今から100年以上前,ペストのパンデミックから世界を救ったのが,近代日本医学の父とも言われる北里柴三郎です。当時,見えざる敵であった病原菌に対し,仮説に基づく研究によって,ペスト菌の早期発見につなげました。また,「破傷風菌の純粋培養は不可能である」という当時の学説を覆し,世界で初めて破傷風菌の純粋培養に成功しました。そして,学問的な成果に満足することなく,直ちに破傷風の治療法の研究に突き進み,血清療法も開発しました。こうした飽くなき探究心と研究への熱意が,ペストという感染症の克服につながったことは間違いありません。
市政運営においても,常に将来を予見し,不断にチャレンジしていくことが重要であります。私は,今後策定予定の「(仮称)福山市みらい創造ビジョン」の実践に休むことなくチャレンジしていきます。

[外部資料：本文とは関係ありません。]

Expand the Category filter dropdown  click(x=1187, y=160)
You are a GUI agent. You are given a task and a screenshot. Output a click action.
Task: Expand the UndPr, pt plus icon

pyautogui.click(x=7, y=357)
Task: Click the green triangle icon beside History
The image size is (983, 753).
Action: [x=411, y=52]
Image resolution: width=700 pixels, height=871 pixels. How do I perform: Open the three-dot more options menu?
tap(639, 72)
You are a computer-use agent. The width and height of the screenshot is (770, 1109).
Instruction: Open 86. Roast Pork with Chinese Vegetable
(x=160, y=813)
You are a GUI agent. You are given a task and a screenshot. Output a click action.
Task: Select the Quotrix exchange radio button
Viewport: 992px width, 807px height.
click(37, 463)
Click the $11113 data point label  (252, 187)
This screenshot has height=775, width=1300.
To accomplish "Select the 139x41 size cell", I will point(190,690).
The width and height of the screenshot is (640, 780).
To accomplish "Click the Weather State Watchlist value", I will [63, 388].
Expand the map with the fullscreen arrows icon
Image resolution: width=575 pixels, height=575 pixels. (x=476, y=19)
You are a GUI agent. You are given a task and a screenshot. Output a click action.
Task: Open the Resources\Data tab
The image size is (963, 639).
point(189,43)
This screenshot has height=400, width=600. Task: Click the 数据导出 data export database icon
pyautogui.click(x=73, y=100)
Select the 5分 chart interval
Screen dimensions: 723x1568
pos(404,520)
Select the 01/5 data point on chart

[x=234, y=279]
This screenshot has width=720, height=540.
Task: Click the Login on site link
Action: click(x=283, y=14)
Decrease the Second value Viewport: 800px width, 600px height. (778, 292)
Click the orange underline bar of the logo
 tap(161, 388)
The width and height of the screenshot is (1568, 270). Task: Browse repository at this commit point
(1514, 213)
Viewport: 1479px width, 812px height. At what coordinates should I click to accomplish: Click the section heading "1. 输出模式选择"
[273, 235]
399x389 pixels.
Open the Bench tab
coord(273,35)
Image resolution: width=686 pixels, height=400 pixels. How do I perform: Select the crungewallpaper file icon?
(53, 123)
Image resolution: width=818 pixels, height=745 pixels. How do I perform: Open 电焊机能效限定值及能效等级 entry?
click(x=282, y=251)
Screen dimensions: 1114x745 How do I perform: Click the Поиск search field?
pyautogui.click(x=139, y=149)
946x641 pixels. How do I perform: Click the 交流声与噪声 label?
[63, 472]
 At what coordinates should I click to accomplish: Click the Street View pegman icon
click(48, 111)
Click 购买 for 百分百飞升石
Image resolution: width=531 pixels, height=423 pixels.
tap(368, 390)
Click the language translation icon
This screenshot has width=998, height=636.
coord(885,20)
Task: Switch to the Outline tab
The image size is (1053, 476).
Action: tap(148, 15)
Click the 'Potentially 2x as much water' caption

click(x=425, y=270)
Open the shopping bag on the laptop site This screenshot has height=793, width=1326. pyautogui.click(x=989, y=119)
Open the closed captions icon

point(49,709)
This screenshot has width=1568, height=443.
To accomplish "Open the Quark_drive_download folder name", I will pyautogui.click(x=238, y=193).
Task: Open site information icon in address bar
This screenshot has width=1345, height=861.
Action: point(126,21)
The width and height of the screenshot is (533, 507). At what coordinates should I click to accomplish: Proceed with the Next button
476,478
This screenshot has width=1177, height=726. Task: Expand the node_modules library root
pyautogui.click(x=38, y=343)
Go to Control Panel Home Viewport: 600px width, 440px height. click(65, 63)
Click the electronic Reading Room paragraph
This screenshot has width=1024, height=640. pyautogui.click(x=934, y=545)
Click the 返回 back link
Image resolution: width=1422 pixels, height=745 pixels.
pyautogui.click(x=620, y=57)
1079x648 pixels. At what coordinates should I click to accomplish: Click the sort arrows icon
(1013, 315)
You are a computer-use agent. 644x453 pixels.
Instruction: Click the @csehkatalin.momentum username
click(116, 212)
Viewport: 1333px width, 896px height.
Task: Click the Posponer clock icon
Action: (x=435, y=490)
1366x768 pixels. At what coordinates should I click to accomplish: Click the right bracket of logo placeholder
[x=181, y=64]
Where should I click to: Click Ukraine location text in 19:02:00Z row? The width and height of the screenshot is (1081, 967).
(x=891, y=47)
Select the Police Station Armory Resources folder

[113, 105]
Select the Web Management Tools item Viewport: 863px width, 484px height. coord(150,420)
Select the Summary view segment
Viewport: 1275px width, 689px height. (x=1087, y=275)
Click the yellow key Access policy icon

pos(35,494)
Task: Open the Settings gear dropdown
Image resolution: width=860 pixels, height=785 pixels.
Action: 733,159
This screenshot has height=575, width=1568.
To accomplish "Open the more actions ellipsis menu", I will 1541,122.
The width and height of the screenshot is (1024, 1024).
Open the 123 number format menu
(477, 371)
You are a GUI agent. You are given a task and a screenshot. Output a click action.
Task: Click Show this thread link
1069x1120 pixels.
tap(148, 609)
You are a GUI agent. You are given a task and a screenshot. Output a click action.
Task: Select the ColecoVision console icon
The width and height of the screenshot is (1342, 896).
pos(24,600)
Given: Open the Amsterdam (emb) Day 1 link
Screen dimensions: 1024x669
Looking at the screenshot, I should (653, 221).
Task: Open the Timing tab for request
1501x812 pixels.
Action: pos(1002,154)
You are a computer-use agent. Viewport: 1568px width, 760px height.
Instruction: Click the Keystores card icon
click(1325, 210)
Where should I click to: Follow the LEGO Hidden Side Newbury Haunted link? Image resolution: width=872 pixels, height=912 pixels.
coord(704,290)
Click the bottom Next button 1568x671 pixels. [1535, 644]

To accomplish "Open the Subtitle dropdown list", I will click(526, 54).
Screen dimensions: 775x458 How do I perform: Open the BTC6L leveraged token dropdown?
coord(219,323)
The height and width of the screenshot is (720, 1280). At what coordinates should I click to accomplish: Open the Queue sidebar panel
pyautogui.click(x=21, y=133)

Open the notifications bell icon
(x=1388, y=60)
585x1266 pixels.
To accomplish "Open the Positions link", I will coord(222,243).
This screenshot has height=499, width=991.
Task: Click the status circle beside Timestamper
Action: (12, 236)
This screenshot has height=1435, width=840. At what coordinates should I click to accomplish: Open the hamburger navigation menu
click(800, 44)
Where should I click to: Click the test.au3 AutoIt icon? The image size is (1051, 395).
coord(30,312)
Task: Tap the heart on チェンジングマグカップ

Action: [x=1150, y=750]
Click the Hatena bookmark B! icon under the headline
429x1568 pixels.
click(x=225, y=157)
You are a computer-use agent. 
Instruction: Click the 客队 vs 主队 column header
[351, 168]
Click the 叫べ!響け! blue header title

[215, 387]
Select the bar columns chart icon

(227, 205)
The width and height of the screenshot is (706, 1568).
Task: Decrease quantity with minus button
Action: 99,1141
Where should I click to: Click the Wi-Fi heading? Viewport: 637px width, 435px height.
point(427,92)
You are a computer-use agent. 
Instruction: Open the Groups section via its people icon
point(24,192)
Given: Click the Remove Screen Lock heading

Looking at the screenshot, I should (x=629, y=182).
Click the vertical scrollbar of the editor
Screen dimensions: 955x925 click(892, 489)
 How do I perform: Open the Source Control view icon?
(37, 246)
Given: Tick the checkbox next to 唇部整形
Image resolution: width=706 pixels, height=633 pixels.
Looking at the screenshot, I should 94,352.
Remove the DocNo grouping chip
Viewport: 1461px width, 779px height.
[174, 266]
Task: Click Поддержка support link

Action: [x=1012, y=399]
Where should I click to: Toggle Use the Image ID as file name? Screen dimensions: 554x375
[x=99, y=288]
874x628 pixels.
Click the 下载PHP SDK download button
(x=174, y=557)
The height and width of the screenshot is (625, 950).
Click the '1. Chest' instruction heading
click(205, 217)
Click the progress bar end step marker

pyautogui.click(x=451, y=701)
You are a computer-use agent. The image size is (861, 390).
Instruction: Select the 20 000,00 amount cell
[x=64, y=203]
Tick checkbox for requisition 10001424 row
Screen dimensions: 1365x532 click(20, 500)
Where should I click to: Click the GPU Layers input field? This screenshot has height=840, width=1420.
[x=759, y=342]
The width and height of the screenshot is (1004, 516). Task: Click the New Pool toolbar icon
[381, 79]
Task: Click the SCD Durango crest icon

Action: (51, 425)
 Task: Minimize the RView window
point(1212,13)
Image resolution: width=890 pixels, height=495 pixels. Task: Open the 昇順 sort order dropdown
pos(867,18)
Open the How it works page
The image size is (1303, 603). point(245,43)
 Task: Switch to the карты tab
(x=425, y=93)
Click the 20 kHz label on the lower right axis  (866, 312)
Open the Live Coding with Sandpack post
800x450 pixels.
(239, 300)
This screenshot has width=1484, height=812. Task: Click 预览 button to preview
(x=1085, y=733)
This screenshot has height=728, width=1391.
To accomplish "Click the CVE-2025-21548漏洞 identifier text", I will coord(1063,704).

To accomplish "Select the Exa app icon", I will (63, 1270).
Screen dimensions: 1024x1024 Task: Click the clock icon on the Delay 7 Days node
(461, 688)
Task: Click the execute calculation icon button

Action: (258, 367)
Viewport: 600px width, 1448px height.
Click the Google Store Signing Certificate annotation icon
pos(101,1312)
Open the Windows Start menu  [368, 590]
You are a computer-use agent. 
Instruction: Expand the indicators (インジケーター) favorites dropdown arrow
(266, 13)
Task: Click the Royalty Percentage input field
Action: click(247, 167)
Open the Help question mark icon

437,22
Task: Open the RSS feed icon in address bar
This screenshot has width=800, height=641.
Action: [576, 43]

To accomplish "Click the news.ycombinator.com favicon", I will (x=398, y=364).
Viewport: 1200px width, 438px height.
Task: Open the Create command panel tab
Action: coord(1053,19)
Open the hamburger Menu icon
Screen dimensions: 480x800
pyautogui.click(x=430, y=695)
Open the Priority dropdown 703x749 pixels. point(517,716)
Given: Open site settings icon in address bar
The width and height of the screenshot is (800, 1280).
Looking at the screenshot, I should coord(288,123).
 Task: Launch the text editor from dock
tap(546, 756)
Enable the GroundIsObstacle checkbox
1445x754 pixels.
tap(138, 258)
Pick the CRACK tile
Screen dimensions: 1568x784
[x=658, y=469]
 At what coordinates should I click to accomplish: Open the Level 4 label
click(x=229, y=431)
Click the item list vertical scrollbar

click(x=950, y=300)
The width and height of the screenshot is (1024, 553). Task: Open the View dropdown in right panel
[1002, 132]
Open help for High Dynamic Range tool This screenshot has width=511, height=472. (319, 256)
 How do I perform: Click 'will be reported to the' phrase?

また,初心に立ち返り,改めて現場主義を徹底し,市民の声に耳を傾ける行政を進めます。従来の車座トークに代わり,幅広い層の市民から市政に対する考えを伺うモニター制度を創設します。あわせて,支所の広聴機能を強化し,丁寧に地域の声を聴いていきます。届いた声を政策に生かすため,(仮称)地域活性化会議を年内に設置します。
備後の中核都市としての責任と役割は引き続き果たしていかなければなりません。ポストコロナの時代を見据え,社会経済の変化,自然災害や感染症などのリスクにも的確に対応することが求められています。広域連携を一層強化し,圏域の一体的な発展をリードしてまいります。
一日も早く「新たな日常」を確立し,市民一人一人の「安心」な暮らしと「希望」がかなえられる都市の実現に全力で取り組んでまいります。

 

本文は,口述筆記ではありませんので,表現その他に若干の変更があることがあります。